Maybe I'm wrong in the next 10 years...maybe not. Again, I was the biggest proponent of 401k's and self retirement (wanted to get rid of SS in my younger years) but living through the decade of the 2000's has taught me that the average Joe (which I'm one of) has little chance of success in the markets and the big boys of the markets know it, especially in today's "high speed trading" world.
Well, the first thing the 'average joe' could do is not rely on their house to constitute 90% of their wealth - as the middle class does now. So the 'average joe' is not even close to diversifying. I will admit there is a very big issue in that most people do not have very good 401k options so I am willing to bet that the 'average joes' that are actually above average and saving a good chunk for retirement in their 401ks are not actually well diversified. That would mean they would need to look outside their 401k. That usually (and should) means taking the time and effort to setup a Roth IRA and even taxable accounts. But according to the EBRI 60% of workers and 55% of retirees have less than $25,000 in total savings and investments so we are a very far cry from the average joe saving/investing enough
As for averaging the stock picking results I would be really interested to know more of a profile breakdown on who is stock picking. IMO the issue is that everyone is lumped together. All of the different strategies - all of the different personalities. You have the day traders with the drip investors. You have the hot head knee jerkers with the buy and holders.

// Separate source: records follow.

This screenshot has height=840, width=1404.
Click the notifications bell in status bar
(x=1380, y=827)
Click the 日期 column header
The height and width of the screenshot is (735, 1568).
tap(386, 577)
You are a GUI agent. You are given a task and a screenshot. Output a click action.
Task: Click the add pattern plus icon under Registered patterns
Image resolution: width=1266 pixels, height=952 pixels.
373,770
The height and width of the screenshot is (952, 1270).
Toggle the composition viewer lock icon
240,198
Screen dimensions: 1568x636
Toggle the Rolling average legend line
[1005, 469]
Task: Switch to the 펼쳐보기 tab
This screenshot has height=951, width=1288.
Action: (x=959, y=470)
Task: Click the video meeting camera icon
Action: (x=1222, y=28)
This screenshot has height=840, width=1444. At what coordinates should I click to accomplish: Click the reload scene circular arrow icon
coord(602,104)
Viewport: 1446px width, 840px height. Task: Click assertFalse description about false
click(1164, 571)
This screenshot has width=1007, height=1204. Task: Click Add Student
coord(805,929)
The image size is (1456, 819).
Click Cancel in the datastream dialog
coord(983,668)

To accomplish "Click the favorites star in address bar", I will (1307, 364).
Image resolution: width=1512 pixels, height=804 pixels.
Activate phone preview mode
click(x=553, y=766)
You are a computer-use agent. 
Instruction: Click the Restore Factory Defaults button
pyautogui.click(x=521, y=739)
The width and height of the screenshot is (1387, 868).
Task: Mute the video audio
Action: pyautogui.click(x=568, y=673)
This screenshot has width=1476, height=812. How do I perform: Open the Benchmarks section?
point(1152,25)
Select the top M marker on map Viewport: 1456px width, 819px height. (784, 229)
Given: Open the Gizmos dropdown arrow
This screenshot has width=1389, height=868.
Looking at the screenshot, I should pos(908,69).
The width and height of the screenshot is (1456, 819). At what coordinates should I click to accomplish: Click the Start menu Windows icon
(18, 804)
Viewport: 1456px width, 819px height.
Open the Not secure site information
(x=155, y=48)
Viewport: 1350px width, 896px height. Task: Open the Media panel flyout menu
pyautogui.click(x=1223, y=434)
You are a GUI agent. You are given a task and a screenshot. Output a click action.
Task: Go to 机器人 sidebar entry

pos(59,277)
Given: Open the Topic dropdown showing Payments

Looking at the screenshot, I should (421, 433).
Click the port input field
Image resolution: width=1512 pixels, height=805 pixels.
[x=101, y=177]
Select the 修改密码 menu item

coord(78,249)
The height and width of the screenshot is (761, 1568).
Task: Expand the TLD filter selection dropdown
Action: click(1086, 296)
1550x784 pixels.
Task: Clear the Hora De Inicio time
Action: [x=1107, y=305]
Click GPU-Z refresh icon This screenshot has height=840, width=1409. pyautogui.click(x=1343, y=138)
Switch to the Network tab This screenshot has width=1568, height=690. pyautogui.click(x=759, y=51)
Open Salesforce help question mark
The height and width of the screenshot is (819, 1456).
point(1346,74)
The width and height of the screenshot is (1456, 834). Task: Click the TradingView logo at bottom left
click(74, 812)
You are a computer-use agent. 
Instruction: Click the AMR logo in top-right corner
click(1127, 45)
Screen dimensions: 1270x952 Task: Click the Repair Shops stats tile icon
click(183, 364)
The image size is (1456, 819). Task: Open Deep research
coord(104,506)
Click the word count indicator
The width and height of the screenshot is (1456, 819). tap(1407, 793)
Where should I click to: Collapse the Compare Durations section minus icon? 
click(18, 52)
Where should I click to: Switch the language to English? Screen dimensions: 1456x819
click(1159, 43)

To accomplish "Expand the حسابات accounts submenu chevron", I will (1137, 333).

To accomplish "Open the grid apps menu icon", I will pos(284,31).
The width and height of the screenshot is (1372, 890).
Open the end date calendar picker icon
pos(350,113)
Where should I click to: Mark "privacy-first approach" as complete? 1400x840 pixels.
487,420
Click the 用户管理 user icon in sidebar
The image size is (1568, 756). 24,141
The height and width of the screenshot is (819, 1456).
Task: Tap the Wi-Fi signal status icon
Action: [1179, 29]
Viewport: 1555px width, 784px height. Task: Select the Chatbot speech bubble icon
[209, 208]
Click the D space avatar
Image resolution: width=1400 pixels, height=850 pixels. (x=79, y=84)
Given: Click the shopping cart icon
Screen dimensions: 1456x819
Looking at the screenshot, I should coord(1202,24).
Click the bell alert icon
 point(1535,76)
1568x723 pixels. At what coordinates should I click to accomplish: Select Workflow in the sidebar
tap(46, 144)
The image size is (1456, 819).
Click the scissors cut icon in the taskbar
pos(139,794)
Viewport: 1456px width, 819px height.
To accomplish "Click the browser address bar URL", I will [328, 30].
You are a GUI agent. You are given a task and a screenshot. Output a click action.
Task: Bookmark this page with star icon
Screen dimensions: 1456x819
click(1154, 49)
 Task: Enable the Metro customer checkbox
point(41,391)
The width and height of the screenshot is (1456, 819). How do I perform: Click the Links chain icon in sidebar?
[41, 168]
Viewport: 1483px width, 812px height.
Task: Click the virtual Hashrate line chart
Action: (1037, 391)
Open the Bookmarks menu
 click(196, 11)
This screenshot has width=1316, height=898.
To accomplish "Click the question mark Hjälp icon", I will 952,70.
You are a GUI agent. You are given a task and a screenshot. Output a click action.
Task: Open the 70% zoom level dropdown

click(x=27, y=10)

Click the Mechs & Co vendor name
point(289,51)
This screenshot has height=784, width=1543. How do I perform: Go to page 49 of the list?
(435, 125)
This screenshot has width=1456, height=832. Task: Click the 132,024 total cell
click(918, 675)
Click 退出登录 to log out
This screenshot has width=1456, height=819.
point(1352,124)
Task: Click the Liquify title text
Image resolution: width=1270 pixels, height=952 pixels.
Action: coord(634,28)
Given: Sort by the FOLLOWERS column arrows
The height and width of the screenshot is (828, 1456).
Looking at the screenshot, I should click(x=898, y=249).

If you have any recommendations on studies/books that break down the groups and use hard numbers I would be very very interested to read more on it. There is a way to do it. People/institutions have done it - its just a matter of digging through the bullshit to find it. It may or may not be as important in an up economy but when its stagnant or going down being able to generate even meager returns will put you ahead of an index fund.
If you have any recommendations on studies/books that break down the groups and use hard numbers I would be very very interested to read more on it. There is a way to do it. People/institutions have done it - its just a matter of digging through the bullshit to find it. It may or may not be as important in an up economy but when its stagnant or going down being able to generate even meager returns will put you ahead of an index fund.
The converse is that certain high profile fund managers (Mr Swensen) do advocate a wide range of index funds.
The guy who wrote this runs Yale's endowment and has one of the best records of beating the market long term. He started the book trying to figure out what to recommend for personal investment, but after running the numbers (which are included in the book) he found that as a personal investor you probably won't beat the market.
Because many live a debt lifestyle and have been in a pay slump for over a decade (middle class). I doubt that many are looking at saving more than they already are. "You" may be able to beat the market but "every" average Joe cannot. If everyone "beat" the market, it would just be "average" now wouldn't it? And I agree that too many put their wealth into their homes. I'm not sure if that's changing now or not with the crash of housing. I suspect not as they are also putting less and less into retirement accounts and even getting more loans on their 401ks (see the yahoo article asking if there is now going to be a 401k bubble because of all of the loans that are not being repaid).
Good luck in your "adventure" and post updates throughout the years.
So basically you are working somewhere between 3/4 and half time...and making a pile of money doing it. Why retire?
Anandtech is hosing up that link for me, hangs on redirect.